State and Local Programs That Still Exist

With the federal credit off the table, state and local incentives now carry the full weight of making solar more affordable. These programs vary widely but generally fall into a few categories.

Performance-Based Incentives and Renewable Energy Certificates

Some states and utilities pay homeowners a fixed rate for every kilowatt-hour their system generates over a set period. Separately, Solar Renewable Energy Certificates operate as tradable credits. Utilities in states with renewable energy mandates purchase these certificates from solar homeowners to satisfy their compliance requirements. The value of these certificates fluctuates with market demand, but in states with aggressive clean energy targets, they can add meaningful income over the life of a system.

Grants and Utility Rebates

State-funded grants and direct utility rebates that reduce the upfront purchase price remain available in many areas. These programs almost always operate on a first-come, first-served basis with fixed budgets. Once the money runs out, the program closes until the next funding cycle. Eligibility often depends on your specific utility provider, the size of your system, or your household income. Some programs cap the rebate at a fixed dollar amount or limit participation based on the system’s capacity in kilowatts. Check with your state energy office and local utility for current availability, because these programs open and close faster than most people expect.

Property Tax Exemptions

Solar panels increase your home’s market value, but in many states, that added value won’t raise your property taxes. More than a dozen states offer property tax exemptions that specifically exclude the value added by a solar installation from your tax assessment. In most cases, the exemption covers the full added value. This is a significant long-term benefit that persists for as long as you own the home.

Sales Tax Exemptions

Roughly 18 states exempt residential solar equipment purchases from state sales tax. On a system costing $25,000 or more, skipping a 6% or 7% sales tax saves over $1,500. Not every state offers this, and the exemption may apply only to equipment, only to labor, or to both. Your installer should know whether your state participates, but verify independently through your state’s department of revenue.

Net Metering

Net metering is the billing arrangement that makes residential solar economically viable for most homeowners. When your panels produce more electricity than your home uses during the day, the excess flows back to the grid and your electric meter effectively runs in reverse. You receive a credit on your utility bill for that surplus power, which offsets electricity you draw from the grid at night or during cloudy periods. You’re billed only for your net usage.

More than 30 states plus Washington, D.C. have mandatory net metering rules. The specific terms differ: some states credit you at the full retail rate for electricity, while others use a lower wholesale or avoided-cost rate. A few states have transitioned to successor programs that reduce the credit value for new solar customers. Before installing solar, understanding your state’s net metering policy is as important as understanding the equipment costs, because it directly determines how quickly the system pays for itself.

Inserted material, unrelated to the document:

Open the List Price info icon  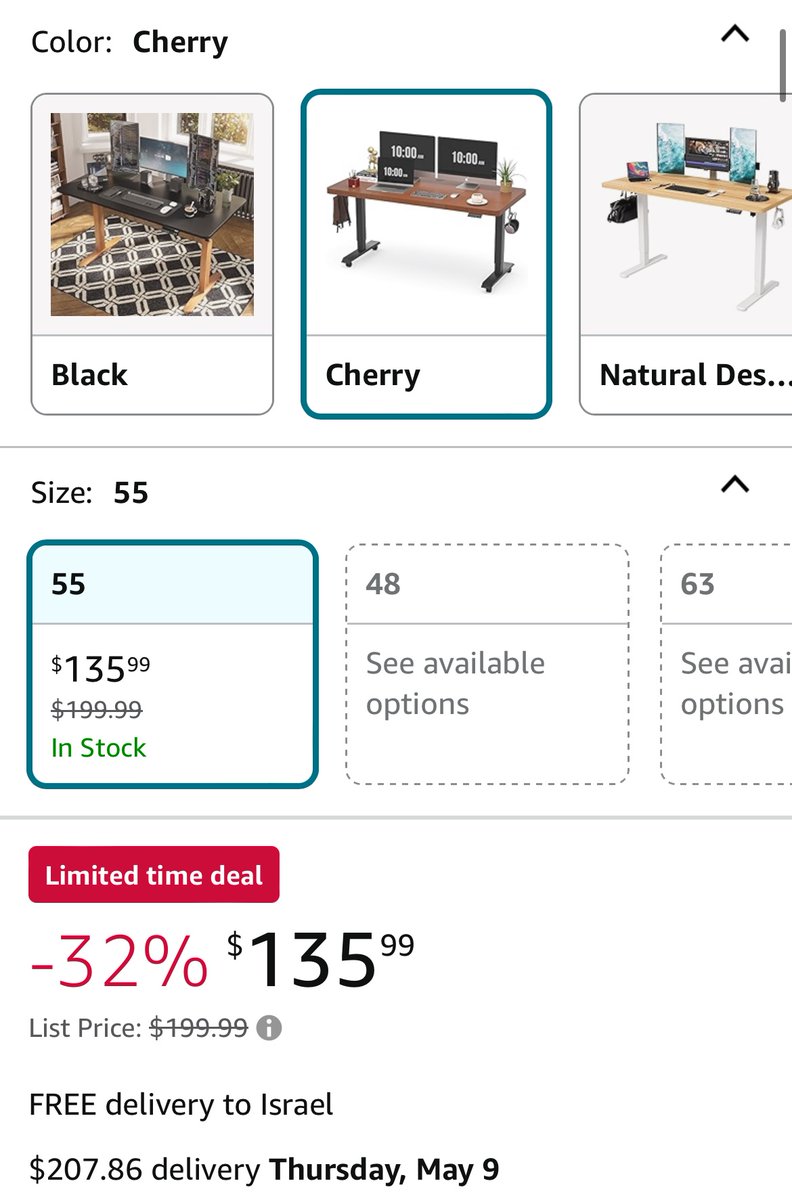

What Solar Costs Without the Federal Credit

The average residential solar system costs between $20,000 and $30,000 before incentives, with per-watt pricing in the range of $2.50 to $3.00. Without the 30% federal credit, the full sticker price lands on the homeowner unless state and local incentives close part of the gap. A system that would have effectively cost $17,500 after a $7,500 federal credit now costs the full $25,000 minus whatever state rebates or tax exemptions apply.

Solar loan financing is widely available and lets you spread the cost over 10 to 25 years, often with interest rates competitive with home improvement loans. Some homeowners use home equity lines of credit, which may offer lower rates and potentially tax-deductible interest. The financial math on solar still works in many parts of the country thanks to rising utility rates and state-level incentives, but it requires a more careful payback analysis than it did when the federal government was covering nearly a third of the tab.